Once you have read the data below, write it all out exactly.

Data for this task

········

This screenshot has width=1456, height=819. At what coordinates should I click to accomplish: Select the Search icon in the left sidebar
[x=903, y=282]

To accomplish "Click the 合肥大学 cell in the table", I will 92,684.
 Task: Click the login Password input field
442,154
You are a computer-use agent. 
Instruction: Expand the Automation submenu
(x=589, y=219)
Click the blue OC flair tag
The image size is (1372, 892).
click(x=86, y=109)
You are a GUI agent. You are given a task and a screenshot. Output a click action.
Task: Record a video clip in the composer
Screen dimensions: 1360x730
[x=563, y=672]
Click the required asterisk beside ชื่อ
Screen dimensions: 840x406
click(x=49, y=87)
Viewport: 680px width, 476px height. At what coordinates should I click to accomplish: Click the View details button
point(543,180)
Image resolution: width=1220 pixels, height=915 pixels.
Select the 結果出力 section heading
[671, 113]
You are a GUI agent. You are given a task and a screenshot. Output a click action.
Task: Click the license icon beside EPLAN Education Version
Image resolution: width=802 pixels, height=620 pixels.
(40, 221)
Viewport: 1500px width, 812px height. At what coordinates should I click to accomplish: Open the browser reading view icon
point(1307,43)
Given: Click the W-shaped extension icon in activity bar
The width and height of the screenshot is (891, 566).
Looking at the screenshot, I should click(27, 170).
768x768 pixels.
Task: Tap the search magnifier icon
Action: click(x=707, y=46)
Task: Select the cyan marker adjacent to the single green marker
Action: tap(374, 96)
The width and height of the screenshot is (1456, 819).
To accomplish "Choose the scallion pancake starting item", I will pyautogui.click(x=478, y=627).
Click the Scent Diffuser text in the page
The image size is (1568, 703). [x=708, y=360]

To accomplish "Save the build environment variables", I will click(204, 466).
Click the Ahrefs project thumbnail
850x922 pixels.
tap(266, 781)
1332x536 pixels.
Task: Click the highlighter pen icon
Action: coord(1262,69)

········

Response to the exercise
This screenshot has width=1456, height=819. At what coordinates should I click to accomplish: Select the Search icon in the left sidebar
[x=903, y=282]

To accomplish "Click the 合肥大学 cell in the table", I will 92,684.
 Task: Click the login Password input field
442,154
You are a computer-use agent. 
Instruction: Expand the Automation submenu
(x=589, y=219)
Click the blue OC flair tag
The image size is (1372, 892).
click(x=86, y=109)
You are a GUI agent. You are given a task and a screenshot. Output a click action.
Task: Record a video clip in the composer
Screen dimensions: 1360x730
[x=563, y=672]
Click the required asterisk beside ชื่อ
Screen dimensions: 840x406
click(x=49, y=87)
Viewport: 680px width, 476px height. At what coordinates should I click to accomplish: Click the View details button
point(543,180)
Image resolution: width=1220 pixels, height=915 pixels.
Select the 結果出力 section heading
[671, 113]
You are a GUI agent. You are given a task and a screenshot. Output a click action.
Task: Click the license icon beside EPLAN Education Version
Image resolution: width=802 pixels, height=620 pixels.
(40, 221)
Viewport: 1500px width, 812px height. At what coordinates should I click to accomplish: Open the browser reading view icon
point(1307,43)
Given: Click the W-shaped extension icon in activity bar
The width and height of the screenshot is (891, 566).
Looking at the screenshot, I should click(27, 170).
768x768 pixels.
Task: Tap the search magnifier icon
Action: click(x=707, y=46)
Task: Select the cyan marker adjacent to the single green marker
Action: tap(374, 96)
The width and height of the screenshot is (1456, 819).
To accomplish "Choose the scallion pancake starting item", I will pyautogui.click(x=478, y=627).
Click the Scent Diffuser text in the page
The image size is (1568, 703). [x=708, y=360]

To accomplish "Save the build environment variables", I will click(204, 466).
Click the Ahrefs project thumbnail
850x922 pixels.
tap(266, 781)
1332x536 pixels.
Task: Click the highlighter pen icon
Action: coord(1262,69)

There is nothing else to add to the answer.